* [DIRECTION A]:
According to the service terms passage, which two qualities of the Service at the customer's premises may vary?

* [PASSAGE TO READ]:
◆ ◆ ◆ ◆

EXCEPT AS SPECIFICALLY SET FORTH IN THE COS, CUSTOMER UNDERSTANDS
AND AGREES THAT NEITHER INX NOR ITS AFFILIATES, AGENTS, OPERATIONAL
SERVICE PROVIDERS, THIRD PARTY SUPPLIERS, OR LICENSORS GUARANTEE
THAT ANY PARTICULAR AMOUNT OF BANDWIDTH ON INX’S NETWORK OR THAT
ANY SPEED OR THROUGHPUT OF CUSTOMER’S CONNECTION TO INX ’S
NETWORK WILL BE AVAILABLE TO CUSTOMER. Customer understands,
acknowledges and agrees that the availability and speed of the
Service provided at Customer’s premises may vary depending upon a
number of factors, including Customer’s computer system(s),
associated equipment and other devices accessing the Service, the
terrain and location of Customer’s premises, foliage between INX
Equipment and other components of INX ’s network, Internet
traffic, and other factors such as system capacity limitations,
governmental actions, events beyond INX ’s control and system
failures, modifications, upgrades and repairs.

◆ ◆ ◆ ◆

* [GIVEN ENTRIES]:
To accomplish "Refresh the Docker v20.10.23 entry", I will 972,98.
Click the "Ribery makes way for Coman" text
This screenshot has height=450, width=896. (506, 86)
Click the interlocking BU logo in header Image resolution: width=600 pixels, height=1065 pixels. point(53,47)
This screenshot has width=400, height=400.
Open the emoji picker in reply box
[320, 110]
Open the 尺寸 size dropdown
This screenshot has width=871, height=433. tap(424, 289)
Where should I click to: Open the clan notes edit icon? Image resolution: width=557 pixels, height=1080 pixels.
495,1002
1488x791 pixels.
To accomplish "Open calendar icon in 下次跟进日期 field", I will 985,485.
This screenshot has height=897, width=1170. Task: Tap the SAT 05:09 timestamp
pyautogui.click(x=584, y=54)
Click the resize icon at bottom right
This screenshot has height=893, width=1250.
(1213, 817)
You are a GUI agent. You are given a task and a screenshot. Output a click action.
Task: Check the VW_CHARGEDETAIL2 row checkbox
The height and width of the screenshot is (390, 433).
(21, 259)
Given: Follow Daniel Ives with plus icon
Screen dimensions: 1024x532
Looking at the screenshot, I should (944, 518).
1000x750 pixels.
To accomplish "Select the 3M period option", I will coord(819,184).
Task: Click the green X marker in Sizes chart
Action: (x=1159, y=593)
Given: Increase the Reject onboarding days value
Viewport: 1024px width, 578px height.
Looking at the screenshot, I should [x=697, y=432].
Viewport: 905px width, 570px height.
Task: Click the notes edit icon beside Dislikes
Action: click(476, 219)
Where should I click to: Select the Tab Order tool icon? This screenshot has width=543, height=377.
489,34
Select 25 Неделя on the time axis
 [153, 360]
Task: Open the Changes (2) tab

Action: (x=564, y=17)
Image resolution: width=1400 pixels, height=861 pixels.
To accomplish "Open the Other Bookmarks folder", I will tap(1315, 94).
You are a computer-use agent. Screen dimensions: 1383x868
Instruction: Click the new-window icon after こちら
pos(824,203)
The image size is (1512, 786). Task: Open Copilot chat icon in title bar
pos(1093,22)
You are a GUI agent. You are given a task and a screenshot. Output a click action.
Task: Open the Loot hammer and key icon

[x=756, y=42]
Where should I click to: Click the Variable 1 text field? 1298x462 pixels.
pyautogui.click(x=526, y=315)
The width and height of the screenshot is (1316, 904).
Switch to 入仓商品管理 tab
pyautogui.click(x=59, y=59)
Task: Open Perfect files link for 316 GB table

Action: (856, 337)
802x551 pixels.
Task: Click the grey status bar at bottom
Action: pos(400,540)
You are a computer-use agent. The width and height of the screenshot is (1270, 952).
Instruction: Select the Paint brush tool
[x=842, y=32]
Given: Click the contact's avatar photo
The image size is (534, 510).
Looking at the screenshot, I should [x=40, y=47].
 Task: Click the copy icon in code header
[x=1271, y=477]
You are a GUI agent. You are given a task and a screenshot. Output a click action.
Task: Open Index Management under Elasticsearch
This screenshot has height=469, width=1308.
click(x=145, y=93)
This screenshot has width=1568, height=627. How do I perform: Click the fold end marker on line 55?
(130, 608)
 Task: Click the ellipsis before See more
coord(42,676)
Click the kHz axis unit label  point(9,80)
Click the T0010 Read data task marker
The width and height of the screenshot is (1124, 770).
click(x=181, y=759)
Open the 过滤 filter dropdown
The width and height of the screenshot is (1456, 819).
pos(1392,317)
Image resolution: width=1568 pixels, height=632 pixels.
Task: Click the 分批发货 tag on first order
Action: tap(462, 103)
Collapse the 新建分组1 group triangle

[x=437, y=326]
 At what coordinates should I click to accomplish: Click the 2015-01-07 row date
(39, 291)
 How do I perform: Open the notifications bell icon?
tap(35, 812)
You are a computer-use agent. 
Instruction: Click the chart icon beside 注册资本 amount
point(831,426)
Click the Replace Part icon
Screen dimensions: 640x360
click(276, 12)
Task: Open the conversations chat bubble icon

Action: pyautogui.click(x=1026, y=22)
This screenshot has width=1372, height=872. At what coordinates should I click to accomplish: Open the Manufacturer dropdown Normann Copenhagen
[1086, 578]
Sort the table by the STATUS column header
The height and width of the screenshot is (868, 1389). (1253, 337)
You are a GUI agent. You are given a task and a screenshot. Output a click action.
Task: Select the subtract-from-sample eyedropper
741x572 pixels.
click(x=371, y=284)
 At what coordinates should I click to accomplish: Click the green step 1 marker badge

◆ ◆ ◆ ◆

* [DIRECTION B]:
Echo the stretch of the listing from the line containing "Sort the table by the STATUS column header" through the end of the listing, with both ends included.

* [RESULT A]:
The availability and the speed of the Service may vary.

* [RESULT B]:
Sort the table by the STATUS column header
The height and width of the screenshot is (868, 1389). (1253, 337)
You are a GUI agent. You are given a task and a screenshot. Output a click action.
Task: Select the subtract-from-sample eyedropper
741x572 pixels.
click(x=371, y=284)
 At what coordinates should I click to accomplish: Click the green step 1 marker badge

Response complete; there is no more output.